Ahora habría un poli apostado en la calle todo el día, lo cual le dificultaría salir de allí. La mayor ventaja que tenía es que pensaran que ya había abandonado el edificio y estuvieran esperando a que volviera, no a que saliera. Se sentó con la espalda contra la puerta y examinó la habitación. Quizá encontraba algo que ponerse; que le hiciera parecer mayor. El poli no ataría cabos. Estaría demasiado ocupado buscando a un joven que entrase, no a un viejo que saliera. Oyó voces en el descansillo: Fabel estaba echando la bronca al equipo de vigilancia por haberlo perdido. Klugmann se permitió una sonrisa. Oyó unos pasos y se pegó con fuerza a la puerta. Llamaron: el golpe con el puño de un policía. Klugmann respiraba despacio y de forma regular. Volvieron a llamar.

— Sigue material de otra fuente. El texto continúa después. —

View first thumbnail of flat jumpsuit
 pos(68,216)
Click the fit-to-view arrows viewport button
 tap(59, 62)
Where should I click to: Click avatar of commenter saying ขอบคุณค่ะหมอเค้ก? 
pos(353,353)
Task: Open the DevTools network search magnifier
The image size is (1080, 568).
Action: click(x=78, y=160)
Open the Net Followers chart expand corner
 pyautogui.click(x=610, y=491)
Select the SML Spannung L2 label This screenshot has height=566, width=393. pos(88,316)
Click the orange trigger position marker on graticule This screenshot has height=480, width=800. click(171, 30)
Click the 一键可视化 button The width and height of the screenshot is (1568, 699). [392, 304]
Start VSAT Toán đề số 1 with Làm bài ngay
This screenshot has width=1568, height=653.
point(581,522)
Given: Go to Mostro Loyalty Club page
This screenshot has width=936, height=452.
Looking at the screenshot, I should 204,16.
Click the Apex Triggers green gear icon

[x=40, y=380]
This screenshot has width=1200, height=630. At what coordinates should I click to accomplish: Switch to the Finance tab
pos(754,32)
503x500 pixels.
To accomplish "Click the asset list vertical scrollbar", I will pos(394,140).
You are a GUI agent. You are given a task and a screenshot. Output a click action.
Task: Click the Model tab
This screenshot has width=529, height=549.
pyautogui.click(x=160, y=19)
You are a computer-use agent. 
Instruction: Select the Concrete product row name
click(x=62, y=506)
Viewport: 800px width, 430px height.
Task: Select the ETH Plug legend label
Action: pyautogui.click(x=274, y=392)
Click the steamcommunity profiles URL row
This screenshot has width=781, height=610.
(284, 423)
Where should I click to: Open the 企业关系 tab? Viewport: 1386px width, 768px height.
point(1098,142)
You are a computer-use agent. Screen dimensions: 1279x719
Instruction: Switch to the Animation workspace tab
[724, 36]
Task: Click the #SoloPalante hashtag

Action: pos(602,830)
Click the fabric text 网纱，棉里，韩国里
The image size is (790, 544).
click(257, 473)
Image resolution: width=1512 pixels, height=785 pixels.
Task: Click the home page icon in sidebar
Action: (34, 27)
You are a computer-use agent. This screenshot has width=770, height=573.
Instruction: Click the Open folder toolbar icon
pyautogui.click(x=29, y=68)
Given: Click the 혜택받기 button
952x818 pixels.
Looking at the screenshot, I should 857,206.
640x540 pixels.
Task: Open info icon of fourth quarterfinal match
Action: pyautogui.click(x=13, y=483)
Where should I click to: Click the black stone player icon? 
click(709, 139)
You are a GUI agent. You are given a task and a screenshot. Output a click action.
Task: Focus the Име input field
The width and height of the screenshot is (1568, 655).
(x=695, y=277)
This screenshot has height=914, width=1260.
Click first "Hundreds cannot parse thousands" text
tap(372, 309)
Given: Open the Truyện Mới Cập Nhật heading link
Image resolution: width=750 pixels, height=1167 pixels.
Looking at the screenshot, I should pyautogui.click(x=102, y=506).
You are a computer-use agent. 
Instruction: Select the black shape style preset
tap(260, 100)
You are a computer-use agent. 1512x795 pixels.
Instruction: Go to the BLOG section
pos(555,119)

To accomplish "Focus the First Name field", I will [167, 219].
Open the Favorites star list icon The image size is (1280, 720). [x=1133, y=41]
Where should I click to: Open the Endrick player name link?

—Policía. ¿Hay alguien en casa?

Le pareció que pasaba una eternidad antes de oír los pies de los policías moviéndose por el descansillo y luego el eco de sus pasos bajando los escalones de piedra. Llamaron a la puerta de abajo. Klugmann sabía que aquel piso también estaría vacío a esa hora. Oyó que una mujer decía «mierda», y luego el sonido del muelle de la puerta principal. Dos polis fuera, y Fabel y Meyer arriba. Escudriñó el piso buscando cualquier cosa que pudiera servirle de disfraz para cuando más tarde se marchara. Y se quedó esperando.